* **Problem to solve**:
Among the lines of the records, please find those that contain the word "computer" and copy them.

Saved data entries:
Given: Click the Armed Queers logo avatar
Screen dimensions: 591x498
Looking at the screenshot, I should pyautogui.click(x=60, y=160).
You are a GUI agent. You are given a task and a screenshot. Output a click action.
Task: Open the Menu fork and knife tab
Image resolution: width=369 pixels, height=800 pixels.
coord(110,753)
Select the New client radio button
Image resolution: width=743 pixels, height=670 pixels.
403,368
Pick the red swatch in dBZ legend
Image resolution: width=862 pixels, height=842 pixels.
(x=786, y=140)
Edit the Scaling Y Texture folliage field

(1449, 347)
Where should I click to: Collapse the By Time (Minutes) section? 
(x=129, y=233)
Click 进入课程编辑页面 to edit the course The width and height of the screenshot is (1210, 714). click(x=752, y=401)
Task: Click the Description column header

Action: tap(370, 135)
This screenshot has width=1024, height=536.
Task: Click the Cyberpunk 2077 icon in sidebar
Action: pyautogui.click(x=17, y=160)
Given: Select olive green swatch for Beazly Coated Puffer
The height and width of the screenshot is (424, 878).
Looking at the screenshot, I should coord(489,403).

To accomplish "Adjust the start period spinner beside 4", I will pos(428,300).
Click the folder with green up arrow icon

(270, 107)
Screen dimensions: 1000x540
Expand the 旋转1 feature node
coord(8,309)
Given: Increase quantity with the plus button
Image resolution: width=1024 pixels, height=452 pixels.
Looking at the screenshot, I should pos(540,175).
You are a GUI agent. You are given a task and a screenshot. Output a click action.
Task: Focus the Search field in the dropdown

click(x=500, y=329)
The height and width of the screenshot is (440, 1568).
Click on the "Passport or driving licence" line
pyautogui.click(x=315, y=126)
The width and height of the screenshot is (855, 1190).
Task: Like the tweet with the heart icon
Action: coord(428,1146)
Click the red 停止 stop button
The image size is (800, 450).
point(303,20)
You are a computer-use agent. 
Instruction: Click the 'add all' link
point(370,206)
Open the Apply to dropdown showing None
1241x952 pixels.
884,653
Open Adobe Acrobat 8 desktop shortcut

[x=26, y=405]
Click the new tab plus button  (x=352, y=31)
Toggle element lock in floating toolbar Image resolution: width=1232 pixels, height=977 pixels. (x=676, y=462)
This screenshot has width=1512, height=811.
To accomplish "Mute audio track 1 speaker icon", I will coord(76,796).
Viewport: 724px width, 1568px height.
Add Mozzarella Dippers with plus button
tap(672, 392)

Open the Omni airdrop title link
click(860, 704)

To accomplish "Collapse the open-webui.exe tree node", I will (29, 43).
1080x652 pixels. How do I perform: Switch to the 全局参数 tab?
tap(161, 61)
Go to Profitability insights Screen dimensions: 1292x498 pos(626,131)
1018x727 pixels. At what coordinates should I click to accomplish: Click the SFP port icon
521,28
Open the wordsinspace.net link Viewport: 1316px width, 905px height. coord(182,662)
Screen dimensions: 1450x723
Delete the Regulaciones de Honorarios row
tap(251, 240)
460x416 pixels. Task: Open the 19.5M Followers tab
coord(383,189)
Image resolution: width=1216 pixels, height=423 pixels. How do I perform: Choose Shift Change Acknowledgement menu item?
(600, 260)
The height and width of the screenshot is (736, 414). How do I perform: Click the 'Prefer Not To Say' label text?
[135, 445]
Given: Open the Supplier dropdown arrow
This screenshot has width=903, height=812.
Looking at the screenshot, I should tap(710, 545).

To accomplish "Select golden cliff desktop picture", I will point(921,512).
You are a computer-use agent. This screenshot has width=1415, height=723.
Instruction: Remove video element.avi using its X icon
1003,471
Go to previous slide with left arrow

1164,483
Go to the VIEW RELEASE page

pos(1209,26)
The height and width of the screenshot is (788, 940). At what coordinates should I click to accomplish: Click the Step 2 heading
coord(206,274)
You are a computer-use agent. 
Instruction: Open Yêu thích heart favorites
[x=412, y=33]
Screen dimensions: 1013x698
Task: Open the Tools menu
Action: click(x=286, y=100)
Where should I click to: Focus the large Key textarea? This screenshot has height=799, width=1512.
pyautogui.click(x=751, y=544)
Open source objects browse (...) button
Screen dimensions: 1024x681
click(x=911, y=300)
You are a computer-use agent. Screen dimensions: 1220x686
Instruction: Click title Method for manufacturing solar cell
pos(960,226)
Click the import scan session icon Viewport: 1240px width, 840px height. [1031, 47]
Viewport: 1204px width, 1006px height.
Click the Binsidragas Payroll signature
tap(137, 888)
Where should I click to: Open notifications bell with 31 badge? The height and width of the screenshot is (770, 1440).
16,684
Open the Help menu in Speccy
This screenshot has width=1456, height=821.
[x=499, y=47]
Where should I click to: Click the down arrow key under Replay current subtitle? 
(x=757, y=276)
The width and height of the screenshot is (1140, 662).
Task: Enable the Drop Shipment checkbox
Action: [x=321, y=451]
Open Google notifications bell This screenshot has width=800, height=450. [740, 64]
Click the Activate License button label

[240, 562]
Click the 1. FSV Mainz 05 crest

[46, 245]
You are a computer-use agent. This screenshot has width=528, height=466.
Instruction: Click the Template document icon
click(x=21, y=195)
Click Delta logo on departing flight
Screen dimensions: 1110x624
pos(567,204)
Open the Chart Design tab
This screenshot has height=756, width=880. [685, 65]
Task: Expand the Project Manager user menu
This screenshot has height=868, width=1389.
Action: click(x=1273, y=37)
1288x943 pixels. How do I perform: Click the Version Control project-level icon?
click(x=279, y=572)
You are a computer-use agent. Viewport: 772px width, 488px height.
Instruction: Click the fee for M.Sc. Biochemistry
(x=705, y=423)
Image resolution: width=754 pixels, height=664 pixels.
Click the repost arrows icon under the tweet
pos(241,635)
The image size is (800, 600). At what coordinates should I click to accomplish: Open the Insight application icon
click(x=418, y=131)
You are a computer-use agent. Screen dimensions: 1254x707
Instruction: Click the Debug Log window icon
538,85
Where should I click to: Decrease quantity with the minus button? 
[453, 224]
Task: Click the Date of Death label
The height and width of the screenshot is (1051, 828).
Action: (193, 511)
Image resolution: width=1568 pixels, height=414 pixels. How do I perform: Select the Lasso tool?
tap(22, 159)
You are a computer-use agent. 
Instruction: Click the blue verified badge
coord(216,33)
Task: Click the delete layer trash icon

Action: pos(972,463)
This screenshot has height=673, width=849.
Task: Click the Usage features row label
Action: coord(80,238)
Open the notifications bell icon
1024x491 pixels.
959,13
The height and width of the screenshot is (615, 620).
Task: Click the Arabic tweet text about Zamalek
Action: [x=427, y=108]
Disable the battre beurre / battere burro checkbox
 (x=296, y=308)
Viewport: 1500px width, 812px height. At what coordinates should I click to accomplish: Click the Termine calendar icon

* **Completed exercise**:
You are a computer-use agent. 
You are a computer-use agent. This screenshot has width=1415, height=723.
You are a computer-use agent. 
You are a computer-use agent. Screen dimensions: 1220x686
You are a computer-use agent. This screenshot has width=528, height=466.
You are a computer-use agent. Viewport: 772px width, 488px height.
You are a computer-use agent. Screen dimensions: 1254x707
You are a computer-use agent. 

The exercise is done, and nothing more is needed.